Sand Dune Park has had an uphill climb
The sand dune is 270 feet long and 115 feet wide at the top, with an average slope of 27.7 degrees. Climbing it is a heart-pounding cardio workout, favored by professional and amateur athletes alike.
But the popularity of Manhattan Beach’s Sand Dune Park nearly did it in when nearby homeowners complained that fitness buffs were taking their parking spots, crowding their streets and leaving trash throughout the well-kept neighborhood.
The dune itself was taking a beating too, as nearly 8,000 people tackled it last July.
The city closed the dune the next month to figure out what to do. Many neighbors wanted it closed to adults, others wore “Free the Dune” T-shirts and pressed for continued access to the giant sand pile.
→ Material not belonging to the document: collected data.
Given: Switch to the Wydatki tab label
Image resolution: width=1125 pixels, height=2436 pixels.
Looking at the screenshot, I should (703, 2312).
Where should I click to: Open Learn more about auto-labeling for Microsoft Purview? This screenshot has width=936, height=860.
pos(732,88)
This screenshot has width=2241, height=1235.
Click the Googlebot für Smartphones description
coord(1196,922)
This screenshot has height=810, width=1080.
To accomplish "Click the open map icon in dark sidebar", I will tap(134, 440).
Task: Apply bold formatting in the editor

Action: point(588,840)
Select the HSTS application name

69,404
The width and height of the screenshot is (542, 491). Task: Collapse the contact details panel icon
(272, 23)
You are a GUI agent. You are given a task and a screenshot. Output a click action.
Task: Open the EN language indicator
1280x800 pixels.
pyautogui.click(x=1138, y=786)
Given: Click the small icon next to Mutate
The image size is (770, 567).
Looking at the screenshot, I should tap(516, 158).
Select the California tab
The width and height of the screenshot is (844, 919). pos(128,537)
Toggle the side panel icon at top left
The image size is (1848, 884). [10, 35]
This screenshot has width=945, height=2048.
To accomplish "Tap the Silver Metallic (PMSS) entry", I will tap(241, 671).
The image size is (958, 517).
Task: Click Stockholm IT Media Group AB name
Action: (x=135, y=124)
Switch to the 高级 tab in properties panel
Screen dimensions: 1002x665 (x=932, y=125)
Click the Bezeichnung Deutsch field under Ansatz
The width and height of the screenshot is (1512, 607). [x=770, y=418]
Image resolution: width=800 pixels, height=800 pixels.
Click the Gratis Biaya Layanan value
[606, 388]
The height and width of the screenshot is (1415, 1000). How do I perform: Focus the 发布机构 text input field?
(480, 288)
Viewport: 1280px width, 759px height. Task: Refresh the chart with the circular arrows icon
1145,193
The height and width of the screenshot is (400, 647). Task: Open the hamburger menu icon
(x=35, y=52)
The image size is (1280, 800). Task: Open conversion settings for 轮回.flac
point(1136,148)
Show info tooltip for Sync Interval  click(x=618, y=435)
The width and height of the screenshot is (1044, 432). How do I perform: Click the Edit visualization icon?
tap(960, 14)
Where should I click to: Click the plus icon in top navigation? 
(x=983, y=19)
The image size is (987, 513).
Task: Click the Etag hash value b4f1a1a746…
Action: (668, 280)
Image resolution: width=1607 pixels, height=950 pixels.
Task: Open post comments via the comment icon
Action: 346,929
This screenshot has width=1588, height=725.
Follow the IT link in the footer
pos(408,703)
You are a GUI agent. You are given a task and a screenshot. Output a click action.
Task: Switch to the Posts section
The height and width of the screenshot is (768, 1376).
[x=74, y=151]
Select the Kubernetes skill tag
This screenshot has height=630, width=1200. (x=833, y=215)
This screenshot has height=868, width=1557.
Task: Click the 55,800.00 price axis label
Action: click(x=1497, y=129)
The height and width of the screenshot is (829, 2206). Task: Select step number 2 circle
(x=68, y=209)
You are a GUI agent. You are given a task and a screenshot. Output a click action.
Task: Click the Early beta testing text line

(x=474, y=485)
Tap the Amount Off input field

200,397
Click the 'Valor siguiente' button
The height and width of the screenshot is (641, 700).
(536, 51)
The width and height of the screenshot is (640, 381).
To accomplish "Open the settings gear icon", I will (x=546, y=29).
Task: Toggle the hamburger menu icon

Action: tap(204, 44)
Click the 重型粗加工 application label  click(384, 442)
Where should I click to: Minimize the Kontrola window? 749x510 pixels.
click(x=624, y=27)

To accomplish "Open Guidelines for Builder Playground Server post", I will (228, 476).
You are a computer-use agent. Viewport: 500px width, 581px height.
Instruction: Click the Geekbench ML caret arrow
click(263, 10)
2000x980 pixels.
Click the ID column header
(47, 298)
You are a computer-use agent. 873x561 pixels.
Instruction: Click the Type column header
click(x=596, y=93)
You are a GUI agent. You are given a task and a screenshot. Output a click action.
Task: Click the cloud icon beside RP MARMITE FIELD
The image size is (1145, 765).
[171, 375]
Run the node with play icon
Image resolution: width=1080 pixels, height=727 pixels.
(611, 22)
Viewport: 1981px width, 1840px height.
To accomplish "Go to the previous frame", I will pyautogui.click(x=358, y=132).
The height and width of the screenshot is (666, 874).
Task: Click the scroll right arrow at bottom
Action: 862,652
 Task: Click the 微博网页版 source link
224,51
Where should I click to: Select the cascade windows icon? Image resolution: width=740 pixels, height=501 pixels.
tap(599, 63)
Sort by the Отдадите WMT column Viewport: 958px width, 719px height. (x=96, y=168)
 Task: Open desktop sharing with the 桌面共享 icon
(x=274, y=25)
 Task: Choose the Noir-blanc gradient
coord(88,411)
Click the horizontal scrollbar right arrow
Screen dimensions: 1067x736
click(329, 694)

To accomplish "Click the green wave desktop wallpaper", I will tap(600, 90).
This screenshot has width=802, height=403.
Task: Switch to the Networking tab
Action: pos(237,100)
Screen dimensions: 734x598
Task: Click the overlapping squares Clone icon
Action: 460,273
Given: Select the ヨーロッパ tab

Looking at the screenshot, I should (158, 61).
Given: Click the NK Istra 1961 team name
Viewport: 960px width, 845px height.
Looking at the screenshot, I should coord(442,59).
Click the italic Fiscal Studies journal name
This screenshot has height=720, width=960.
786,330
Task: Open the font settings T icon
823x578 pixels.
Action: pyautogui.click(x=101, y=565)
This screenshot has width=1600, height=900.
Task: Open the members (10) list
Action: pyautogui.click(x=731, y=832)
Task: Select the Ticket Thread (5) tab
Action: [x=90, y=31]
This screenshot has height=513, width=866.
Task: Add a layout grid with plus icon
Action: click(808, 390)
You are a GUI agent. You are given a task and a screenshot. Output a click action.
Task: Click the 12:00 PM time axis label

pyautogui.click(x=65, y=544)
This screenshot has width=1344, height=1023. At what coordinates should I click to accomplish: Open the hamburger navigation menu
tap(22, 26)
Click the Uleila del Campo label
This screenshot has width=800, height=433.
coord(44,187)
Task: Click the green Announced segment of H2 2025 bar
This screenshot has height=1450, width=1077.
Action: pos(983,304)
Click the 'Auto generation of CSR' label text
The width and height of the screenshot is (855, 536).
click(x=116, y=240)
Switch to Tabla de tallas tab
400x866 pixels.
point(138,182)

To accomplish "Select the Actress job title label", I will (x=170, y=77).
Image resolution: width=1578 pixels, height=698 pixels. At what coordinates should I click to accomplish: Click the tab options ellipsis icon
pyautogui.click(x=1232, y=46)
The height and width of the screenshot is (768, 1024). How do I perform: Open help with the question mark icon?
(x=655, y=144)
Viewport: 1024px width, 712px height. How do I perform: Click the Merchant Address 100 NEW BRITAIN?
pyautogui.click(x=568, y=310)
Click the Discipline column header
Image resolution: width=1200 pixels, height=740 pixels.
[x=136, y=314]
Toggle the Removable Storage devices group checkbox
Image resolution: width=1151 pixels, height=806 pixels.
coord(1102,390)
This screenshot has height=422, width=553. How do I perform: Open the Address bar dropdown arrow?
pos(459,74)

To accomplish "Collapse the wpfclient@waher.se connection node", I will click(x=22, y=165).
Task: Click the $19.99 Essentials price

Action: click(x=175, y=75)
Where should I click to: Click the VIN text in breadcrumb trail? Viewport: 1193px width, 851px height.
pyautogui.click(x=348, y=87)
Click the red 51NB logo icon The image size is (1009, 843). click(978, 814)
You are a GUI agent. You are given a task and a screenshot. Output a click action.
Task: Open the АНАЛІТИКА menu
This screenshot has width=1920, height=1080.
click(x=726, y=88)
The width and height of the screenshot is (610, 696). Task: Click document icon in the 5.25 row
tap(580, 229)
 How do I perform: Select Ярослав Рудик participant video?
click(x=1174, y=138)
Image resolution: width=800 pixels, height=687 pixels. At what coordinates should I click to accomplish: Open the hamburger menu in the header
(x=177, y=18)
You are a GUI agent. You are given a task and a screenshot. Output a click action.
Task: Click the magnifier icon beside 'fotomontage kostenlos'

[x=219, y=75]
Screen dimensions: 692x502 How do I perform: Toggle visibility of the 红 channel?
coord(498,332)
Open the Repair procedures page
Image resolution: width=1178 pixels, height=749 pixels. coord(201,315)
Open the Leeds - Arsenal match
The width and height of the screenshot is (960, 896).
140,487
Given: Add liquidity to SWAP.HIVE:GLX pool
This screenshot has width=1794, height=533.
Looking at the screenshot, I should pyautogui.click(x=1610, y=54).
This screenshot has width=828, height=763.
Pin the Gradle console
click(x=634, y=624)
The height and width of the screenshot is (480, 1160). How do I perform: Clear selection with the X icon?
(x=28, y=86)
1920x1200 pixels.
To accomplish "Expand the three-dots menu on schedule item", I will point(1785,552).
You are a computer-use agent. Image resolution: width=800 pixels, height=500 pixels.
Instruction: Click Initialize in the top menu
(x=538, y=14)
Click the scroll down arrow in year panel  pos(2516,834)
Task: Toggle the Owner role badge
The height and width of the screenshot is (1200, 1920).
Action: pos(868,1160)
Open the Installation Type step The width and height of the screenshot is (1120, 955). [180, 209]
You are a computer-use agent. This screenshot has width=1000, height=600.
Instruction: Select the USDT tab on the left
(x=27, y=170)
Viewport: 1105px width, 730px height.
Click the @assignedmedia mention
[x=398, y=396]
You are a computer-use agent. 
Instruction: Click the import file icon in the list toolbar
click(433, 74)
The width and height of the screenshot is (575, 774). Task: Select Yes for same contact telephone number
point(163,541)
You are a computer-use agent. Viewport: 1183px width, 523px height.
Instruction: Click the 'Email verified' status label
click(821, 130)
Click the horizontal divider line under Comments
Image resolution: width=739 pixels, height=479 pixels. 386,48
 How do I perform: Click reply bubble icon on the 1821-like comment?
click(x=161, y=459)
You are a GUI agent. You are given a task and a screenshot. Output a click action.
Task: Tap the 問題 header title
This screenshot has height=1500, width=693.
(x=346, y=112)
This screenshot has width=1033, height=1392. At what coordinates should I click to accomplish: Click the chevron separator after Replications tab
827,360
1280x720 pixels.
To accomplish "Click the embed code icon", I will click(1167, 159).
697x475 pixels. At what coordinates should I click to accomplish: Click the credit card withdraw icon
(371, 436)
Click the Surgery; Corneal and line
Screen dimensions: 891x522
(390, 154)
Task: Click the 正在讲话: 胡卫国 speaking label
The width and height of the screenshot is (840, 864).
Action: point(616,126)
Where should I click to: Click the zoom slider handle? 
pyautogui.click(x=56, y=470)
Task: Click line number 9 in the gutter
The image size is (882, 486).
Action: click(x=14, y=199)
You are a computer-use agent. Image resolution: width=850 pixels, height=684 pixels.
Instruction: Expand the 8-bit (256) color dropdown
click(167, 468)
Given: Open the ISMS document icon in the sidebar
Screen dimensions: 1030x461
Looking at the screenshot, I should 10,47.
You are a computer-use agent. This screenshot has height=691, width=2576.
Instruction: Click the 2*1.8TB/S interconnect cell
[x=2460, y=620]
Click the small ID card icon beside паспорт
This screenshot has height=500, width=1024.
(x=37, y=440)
Last week, the City Council decided to reopen the dune, but as a far more exclusive fitness center. With a new set of regulations, the city is hoping to reduce the number of exercisers by about 75%.
The emotional battle over the dune has played out in council meetings, e-mails to city officials, letters to the local papers and dueling petitions. “Both sides are unhappy,” Councilman Richard Montgomery said Thursday. “It’s a win-win.”
Restoration of the dune will begin in a couple of weeks, and a fence with a gate will surround it. Interim City Manager Richard Thompson said he hopes the dune will be ready for use by the end of June.
“I think we solved the puzzle,” he said.
The new plan, which will be reviewed in six months or so, includes an online reservation system that will limit adult exercisers to 20 an hour, with a half-hour break before another 20 take their place. The dune hikers will start at 8 a.m. and finish at noon, then start again at 4 p.m. and go until 8. The cost of a reservation has not been established.
Children younger than 13 will not need reservations and will be allowed to use the dune until closing time. Their numbers will not be limited.
No one will be allowed on the sand on Sundays, a day of rest for the dune.
Sand Dune Park has grown over the decades from a little-known spot where locals worked out to a place where entire high school football teams would be bused in for training. It was not uncommon to see pro athletes like Lakers Kobe Bryant and Andrew Bynum, sometimes wearing weight vests.
Rumor has it, according to Richard Gill, director of parks and recreation, that the record is held by someone who climbed the dune more than 40 times in a day. Gill, who used the dune to train for a climb in Yosemite, said he once saw someone go up and down 34 times.
Cutting back on the number of exercisers will not only mollify some of the neighbors but will save the city on dune upkeep. Thompson said the goal is to reduce the number of times the city has to refurbish the dune to twice annually, down from eight the year it closed.